Title | From Catherine to Khrushchev PDF eBook |
Author | Adam Giesinger |
Publisher | |
Pages | 464 |
Release | 1974 |
Genre | Social Science |
ISBN |
Title | From Catherine to Khrushchev PDF eBook |
Author | Adam Giesinger |
Publisher | |
Pages | 464 |
Release | 1974 |
Genre | Social Science |
ISBN |
Title | Nikita Khrushchev and the Creation of a Superpower PDF eBook |
Author | Sergei N. Khrushchev |
Publisher | Penn State Press |
Pages | 854 |
Release | 2000 |
Genre | Biography & Autobiography |
ISBN | 9780271021706 |
A unique account of Cold War history during the Khrushchev era by one who witnessed it firsthand at his father's side.

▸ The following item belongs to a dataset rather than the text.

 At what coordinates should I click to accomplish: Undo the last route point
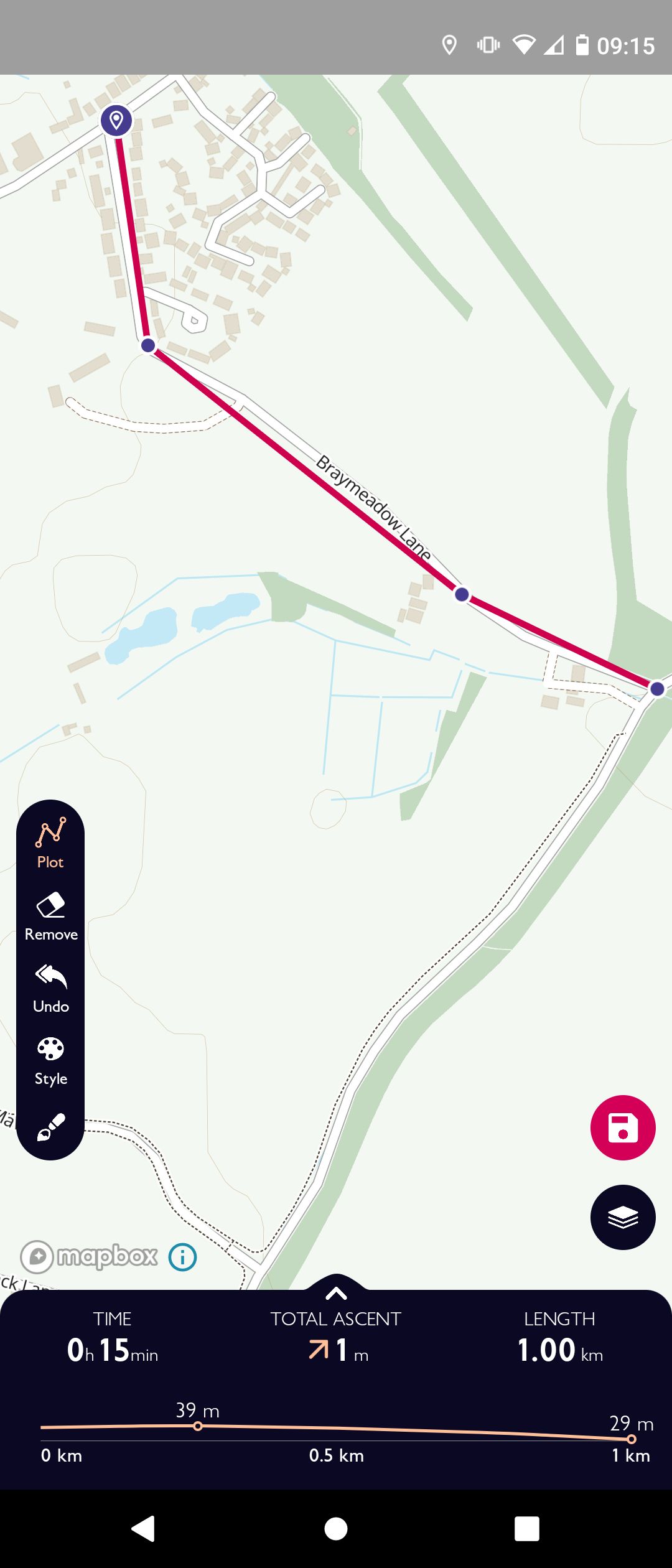click(50, 987)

Title | Khrushchev: The Man and His Era PDF eBook |
Author | William Taubman |
Publisher | W. W. Norton & Company |
Pages | 929 |
Release | 2004-03-30 |
Genre | Biography & Autobiography |
ISBN | 0393324842 |
Tells the life story of twentieth-century Soviet leader Nikita Khrushchev, featuring information from previously inaccessible Russian and Ukrainian archives.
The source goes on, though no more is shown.